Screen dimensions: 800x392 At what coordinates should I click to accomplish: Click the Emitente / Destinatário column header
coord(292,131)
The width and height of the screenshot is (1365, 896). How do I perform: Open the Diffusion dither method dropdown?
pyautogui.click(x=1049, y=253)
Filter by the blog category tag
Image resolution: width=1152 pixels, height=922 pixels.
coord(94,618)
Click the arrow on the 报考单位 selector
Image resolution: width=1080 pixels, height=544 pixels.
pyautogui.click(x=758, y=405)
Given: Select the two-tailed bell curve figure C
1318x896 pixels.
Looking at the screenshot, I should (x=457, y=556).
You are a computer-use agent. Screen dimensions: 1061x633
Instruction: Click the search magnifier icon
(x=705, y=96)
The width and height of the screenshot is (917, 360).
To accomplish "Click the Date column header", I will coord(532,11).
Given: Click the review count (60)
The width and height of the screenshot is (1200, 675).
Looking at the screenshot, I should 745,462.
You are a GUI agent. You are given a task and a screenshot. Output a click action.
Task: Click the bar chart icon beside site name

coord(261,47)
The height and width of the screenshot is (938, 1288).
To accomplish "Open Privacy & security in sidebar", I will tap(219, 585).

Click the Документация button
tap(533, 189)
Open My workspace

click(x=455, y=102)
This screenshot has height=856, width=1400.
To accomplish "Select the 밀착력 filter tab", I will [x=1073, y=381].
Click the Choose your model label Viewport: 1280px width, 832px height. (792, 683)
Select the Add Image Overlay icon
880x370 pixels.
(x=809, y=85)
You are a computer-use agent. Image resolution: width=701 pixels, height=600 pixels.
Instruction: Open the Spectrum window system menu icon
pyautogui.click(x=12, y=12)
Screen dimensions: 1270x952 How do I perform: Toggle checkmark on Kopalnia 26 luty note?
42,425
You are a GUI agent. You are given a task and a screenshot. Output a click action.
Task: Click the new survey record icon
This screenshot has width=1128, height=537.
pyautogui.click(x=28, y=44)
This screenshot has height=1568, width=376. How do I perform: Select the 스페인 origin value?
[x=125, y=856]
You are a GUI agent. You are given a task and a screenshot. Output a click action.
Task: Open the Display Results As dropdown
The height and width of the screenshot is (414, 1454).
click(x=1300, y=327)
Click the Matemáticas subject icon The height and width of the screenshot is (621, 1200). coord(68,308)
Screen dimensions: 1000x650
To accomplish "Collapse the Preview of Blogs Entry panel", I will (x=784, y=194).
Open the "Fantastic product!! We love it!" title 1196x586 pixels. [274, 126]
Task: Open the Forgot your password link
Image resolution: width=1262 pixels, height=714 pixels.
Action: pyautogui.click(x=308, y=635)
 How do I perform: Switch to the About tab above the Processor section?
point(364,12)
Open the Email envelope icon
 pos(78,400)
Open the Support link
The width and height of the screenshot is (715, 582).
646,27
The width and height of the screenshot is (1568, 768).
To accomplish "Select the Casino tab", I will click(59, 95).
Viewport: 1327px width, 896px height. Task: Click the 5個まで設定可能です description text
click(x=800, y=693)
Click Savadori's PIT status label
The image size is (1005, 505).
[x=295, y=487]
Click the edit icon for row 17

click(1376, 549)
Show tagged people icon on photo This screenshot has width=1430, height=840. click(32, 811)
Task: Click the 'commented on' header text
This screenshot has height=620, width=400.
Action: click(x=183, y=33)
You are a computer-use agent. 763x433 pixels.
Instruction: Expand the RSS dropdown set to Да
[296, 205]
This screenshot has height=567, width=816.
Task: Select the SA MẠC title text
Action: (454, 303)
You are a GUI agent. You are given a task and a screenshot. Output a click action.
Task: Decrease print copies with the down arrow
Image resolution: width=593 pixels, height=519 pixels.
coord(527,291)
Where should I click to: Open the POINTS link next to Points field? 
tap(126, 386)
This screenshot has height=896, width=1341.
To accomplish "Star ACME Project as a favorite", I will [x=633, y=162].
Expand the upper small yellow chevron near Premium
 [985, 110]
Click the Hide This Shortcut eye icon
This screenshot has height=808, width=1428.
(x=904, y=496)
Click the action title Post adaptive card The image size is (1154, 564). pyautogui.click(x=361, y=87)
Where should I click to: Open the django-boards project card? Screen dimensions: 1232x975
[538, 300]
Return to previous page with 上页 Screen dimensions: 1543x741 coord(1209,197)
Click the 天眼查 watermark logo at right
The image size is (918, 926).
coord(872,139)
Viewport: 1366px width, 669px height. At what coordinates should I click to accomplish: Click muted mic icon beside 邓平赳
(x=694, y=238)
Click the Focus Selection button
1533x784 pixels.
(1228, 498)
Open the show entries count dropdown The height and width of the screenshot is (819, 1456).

* Stated task *
Switch every "Screen dimensions" in the records above to "Display size", then reproduce all the lines with nothing else altered.

* Solution *
Display size: 800x392 At what coordinates should I click to accomplish: Click the Emitente / Destinatário column header
coord(292,131)
The width and height of the screenshot is (1365, 896). How do I perform: Open the Diffusion dither method dropdown?
pyautogui.click(x=1049, y=253)
Filter by the blog category tag
Image resolution: width=1152 pixels, height=922 pixels.
coord(94,618)
Click the arrow on the 报考单位 selector
Image resolution: width=1080 pixels, height=544 pixels.
pyautogui.click(x=758, y=405)
Given: Select the two-tailed bell curve figure C
1318x896 pixels.
Looking at the screenshot, I should (x=457, y=556).
You are a computer-use agent. Display size: 1061x633
Instruction: Click the search magnifier icon
(x=705, y=96)
The width and height of the screenshot is (917, 360).
To accomplish "Click the Date column header", I will coord(532,11).
Given: Click the review count (60)
The width and height of the screenshot is (1200, 675).
Looking at the screenshot, I should 745,462.
You are a GUI agent. You are given a task and a screenshot. Output a click action.
Task: Click the bar chart icon beside site name

coord(261,47)
The height and width of the screenshot is (938, 1288).
To accomplish "Open Privacy & security in sidebar", I will tap(219, 585).

Click the Документация button
tap(533, 189)
Open My workspace

click(x=455, y=102)
This screenshot has height=856, width=1400.
To accomplish "Select the 밀착력 filter tab", I will [x=1073, y=381].
Click the Choose your model label Viewport: 1280px width, 832px height. (792, 683)
Select the Add Image Overlay icon
880x370 pixels.
(x=809, y=85)
You are a computer-use agent. Image resolution: width=701 pixels, height=600 pixels.
Instruction: Open the Spectrum window system menu icon
pyautogui.click(x=12, y=12)
Display size: 1270x952 How do I perform: Toggle checkmark on Kopalnia 26 luty note?
42,425
You are a GUI agent. You are given a task and a screenshot. Output a click action.
Task: Click the new survey record icon
This screenshot has width=1128, height=537.
pyautogui.click(x=28, y=44)
This screenshot has height=1568, width=376. How do I perform: Select the 스페인 origin value?
[x=125, y=856]
You are a GUI agent. You are given a task and a screenshot. Output a click action.
Task: Open the Display Results As dropdown
The height and width of the screenshot is (414, 1454).
click(x=1300, y=327)
Click the Matemáticas subject icon The height and width of the screenshot is (621, 1200). coord(68,308)
Display size: 1000x650
To accomplish "Collapse the Preview of Blogs Entry panel", I will (x=784, y=194).
Open the "Fantastic product!! We love it!" title 1196x586 pixels. [274, 126]
Task: Open the Forgot your password link
Image resolution: width=1262 pixels, height=714 pixels.
Action: pyautogui.click(x=308, y=635)
 How do I perform: Switch to the About tab above the Processor section?
point(364,12)
Open the Email envelope icon
 pos(78,400)
Open the Support link
The width and height of the screenshot is (715, 582).
646,27
The width and height of the screenshot is (1568, 768).
To accomplish "Select the Casino tab", I will click(59, 95).
Viewport: 1327px width, 896px height. Task: Click the 5個まで設定可能です description text
click(x=800, y=693)
Click Savadori's PIT status label
The image size is (1005, 505).
[x=295, y=487]
Click the edit icon for row 17

click(1376, 549)
Show tagged people icon on photo This screenshot has width=1430, height=840. click(32, 811)
Task: Click the 'commented on' header text
This screenshot has height=620, width=400.
Action: click(x=183, y=33)
You are a computer-use agent. 763x433 pixels.
Instruction: Expand the RSS dropdown set to Да
[296, 205]
This screenshot has height=567, width=816.
Task: Select the SA MẠC title text
Action: (454, 303)
You are a GUI agent. You are given a task and a screenshot. Output a click action.
Task: Decrease print copies with the down arrow
Image resolution: width=593 pixels, height=519 pixels.
coord(527,291)
Where should I click to: Open the POINTS link next to Points field? 
tap(126, 386)
This screenshot has height=896, width=1341.
To accomplish "Star ACME Project as a favorite", I will [x=633, y=162].
Expand the upper small yellow chevron near Premium
 [985, 110]
Click the Hide This Shortcut eye icon
This screenshot has height=808, width=1428.
(x=904, y=496)
Click the action title Post adaptive card The image size is (1154, 564). pyautogui.click(x=361, y=87)
Where should I click to: Open the django-boards project card? Display size: 1232x975
[538, 300]
Return to previous page with 上页 Display size: 1543x741 coord(1209,197)
Click the 天眼查 watermark logo at right
The image size is (918, 926).
coord(872,139)
Viewport: 1366px width, 669px height. At what coordinates should I click to accomplish: Click muted mic icon beside 邓平赳
(x=694, y=238)
Click the Focus Selection button
1533x784 pixels.
(1228, 498)
Open the show entries count dropdown The height and width of the screenshot is (819, 1456).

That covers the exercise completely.